1 Reply Latest reply on Mar 31, 2011 5:16 AM by Johan Andrén

    Custom principal from standalone client

    Johan Andrén Newbie

      We are working on a standalone swing client for our own enterprise application running on jboss. From the information available on the net we have managed to get simple authentication against database tables with jboss up and running without much fuss.


      The problem is that we need an additional property on our Principal. The property is a code that specifies which set of our pretty complex configuration rules should apply for a specific user session.

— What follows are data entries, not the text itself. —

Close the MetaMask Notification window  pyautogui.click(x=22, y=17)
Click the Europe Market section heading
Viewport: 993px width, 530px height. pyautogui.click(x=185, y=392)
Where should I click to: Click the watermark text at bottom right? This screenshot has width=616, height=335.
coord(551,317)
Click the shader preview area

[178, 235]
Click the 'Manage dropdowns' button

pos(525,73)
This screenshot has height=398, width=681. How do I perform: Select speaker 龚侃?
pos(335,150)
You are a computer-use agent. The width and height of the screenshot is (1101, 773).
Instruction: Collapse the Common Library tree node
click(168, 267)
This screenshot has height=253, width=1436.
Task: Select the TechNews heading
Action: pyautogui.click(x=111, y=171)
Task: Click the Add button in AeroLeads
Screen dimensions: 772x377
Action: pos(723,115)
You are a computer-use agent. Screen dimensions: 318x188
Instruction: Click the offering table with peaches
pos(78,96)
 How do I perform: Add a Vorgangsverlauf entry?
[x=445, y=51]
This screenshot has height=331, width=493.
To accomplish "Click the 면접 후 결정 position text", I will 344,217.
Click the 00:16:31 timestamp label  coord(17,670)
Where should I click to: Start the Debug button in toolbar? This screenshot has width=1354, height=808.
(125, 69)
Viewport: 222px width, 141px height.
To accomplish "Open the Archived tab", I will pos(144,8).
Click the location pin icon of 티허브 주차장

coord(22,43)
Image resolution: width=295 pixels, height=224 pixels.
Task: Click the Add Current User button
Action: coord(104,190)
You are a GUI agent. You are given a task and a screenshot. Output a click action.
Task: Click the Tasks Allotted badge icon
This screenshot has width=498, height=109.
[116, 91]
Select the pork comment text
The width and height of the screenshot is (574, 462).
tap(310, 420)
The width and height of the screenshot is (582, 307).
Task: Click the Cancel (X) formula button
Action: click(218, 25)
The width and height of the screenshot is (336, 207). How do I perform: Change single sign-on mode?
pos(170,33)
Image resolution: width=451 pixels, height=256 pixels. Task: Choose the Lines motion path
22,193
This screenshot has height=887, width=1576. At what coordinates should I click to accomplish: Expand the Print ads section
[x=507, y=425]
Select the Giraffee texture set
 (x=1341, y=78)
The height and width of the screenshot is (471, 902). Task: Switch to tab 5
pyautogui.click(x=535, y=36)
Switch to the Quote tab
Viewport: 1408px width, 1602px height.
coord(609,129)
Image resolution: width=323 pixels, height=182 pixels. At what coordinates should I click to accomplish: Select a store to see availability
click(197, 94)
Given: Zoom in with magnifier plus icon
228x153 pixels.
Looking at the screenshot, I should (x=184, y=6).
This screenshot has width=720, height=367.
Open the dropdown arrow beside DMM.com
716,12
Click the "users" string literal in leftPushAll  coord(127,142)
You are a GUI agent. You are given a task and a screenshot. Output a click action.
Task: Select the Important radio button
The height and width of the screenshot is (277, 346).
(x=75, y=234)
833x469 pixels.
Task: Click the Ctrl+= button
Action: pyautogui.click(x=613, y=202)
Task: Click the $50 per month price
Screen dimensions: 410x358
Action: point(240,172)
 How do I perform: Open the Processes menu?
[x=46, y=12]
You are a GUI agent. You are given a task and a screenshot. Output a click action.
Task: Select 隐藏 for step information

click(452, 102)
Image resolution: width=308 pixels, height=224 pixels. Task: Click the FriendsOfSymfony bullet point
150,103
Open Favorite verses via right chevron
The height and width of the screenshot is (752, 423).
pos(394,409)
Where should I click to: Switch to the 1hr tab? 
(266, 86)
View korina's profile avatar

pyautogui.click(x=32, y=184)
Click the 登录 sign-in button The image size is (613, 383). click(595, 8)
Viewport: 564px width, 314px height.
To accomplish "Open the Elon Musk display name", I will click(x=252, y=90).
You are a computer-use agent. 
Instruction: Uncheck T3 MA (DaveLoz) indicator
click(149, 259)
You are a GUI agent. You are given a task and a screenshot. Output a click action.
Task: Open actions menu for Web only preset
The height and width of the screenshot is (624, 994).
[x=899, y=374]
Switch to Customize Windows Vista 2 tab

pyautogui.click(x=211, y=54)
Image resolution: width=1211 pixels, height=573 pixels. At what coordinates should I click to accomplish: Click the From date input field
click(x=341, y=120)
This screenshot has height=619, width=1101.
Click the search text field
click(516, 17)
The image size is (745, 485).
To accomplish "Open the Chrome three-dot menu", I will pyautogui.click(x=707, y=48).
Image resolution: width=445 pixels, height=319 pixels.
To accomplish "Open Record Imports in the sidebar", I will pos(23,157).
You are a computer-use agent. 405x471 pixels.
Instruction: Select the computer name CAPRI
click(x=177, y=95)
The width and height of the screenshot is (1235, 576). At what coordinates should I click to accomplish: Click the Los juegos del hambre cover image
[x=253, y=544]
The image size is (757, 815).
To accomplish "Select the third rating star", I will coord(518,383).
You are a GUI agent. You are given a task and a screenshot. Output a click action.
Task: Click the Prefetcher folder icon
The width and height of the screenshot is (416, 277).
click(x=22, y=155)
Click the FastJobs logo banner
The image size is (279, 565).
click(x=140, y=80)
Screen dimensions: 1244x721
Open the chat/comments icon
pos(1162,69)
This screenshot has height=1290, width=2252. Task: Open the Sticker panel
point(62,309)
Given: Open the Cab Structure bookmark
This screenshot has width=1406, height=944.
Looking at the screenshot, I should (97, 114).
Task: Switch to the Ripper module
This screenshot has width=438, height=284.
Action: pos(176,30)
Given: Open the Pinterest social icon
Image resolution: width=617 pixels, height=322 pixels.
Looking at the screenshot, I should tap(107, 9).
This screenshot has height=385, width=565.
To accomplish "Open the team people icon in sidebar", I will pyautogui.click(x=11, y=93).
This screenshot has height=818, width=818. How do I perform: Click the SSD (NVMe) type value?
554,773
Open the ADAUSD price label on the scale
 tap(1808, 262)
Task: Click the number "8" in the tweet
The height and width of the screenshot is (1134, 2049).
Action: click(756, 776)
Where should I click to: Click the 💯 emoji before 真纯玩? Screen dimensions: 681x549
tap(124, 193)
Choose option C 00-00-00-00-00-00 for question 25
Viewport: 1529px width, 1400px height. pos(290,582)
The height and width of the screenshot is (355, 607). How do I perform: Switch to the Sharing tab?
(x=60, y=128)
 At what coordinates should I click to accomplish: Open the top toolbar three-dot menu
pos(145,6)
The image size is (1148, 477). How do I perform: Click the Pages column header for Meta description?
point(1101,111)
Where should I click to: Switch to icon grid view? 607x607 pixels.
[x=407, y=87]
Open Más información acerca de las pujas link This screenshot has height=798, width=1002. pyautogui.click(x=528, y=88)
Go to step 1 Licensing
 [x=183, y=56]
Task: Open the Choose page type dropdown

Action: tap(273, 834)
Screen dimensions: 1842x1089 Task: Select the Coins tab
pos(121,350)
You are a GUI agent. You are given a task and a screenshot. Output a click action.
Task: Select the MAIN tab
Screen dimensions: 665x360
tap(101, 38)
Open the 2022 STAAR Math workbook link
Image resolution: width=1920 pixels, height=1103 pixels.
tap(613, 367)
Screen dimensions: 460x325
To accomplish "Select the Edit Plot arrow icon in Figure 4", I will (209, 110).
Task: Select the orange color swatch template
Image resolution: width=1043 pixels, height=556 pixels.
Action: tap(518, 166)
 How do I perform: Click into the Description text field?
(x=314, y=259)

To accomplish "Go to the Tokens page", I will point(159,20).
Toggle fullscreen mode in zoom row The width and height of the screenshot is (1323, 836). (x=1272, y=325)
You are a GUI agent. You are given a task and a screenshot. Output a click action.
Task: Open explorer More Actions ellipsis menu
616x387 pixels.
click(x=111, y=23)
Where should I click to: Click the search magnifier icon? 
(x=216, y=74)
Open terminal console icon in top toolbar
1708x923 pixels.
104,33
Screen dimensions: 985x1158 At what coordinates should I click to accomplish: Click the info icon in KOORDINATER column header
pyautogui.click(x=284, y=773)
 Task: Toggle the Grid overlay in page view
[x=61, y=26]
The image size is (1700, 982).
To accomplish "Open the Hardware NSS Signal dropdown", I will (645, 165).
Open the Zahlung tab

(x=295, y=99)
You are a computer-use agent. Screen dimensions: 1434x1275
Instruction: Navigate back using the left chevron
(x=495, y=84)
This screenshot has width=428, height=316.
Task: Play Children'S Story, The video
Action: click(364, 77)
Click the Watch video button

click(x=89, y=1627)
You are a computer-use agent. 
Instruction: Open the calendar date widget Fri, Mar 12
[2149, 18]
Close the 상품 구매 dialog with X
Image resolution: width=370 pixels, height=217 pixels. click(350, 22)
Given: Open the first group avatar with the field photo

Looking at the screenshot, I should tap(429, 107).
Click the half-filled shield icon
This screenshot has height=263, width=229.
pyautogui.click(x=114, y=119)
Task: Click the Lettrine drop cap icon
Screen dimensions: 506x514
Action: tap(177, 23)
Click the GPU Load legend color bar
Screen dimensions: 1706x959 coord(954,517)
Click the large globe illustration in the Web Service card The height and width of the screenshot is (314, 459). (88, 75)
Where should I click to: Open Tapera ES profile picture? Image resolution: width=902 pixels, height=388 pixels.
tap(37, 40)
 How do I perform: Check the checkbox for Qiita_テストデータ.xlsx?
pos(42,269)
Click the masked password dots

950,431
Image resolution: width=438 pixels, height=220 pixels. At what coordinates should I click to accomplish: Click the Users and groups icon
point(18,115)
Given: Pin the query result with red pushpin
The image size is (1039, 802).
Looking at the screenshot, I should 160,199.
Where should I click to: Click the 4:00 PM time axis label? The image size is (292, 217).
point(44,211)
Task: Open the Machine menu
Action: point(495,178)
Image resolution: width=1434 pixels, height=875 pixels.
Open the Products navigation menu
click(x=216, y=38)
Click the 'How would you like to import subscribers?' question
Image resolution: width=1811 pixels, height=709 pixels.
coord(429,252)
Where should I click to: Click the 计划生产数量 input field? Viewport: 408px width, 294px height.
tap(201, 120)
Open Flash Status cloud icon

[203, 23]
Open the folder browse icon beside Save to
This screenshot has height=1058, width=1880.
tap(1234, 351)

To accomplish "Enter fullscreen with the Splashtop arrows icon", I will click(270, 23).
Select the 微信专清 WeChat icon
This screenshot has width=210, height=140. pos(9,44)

      We have implemented our own Principal and subclassed DatabaseServerLoginModule to create an instance of it instead of the default principal. The problem is that the additional property is not a property of the user in the user database but rather a runtime property that the user sets in the login dialog when starting the application. This is solved by doing a remote ejb-call directly after the initial context is setup that sets the 'code'.


      There must be a better way to do this, we have tried to set initialcontext properties but they do not seem accessible from the LoginModule, we have tried creating the custom principal on the client side and sending that - no success.


      Can someone give us a good pointer to a good way to do this?

        • 1. Custom principal from standalone client
          Johan Andrén Newbie

          So, three years and five hundred reads but no one chiming in... To explain the final solution if anyone is interested:

           

          After having some problems with the above solution and remote client managing the transaction we changed our solution to actually concatenating the code with the username upon authentication and then a custom LoginModule that splits the username and configuration code and creates a custom principal which can then be used inside the JEE app.

           

          So the user logs in with "username1" "password1" and "code1" which becomes "username1:code1" before beeing given to the JBoss authentication classes on the client, the server module separates "username1" and "code1" again and creates a new instance of CustomPrincipal which has a field for code.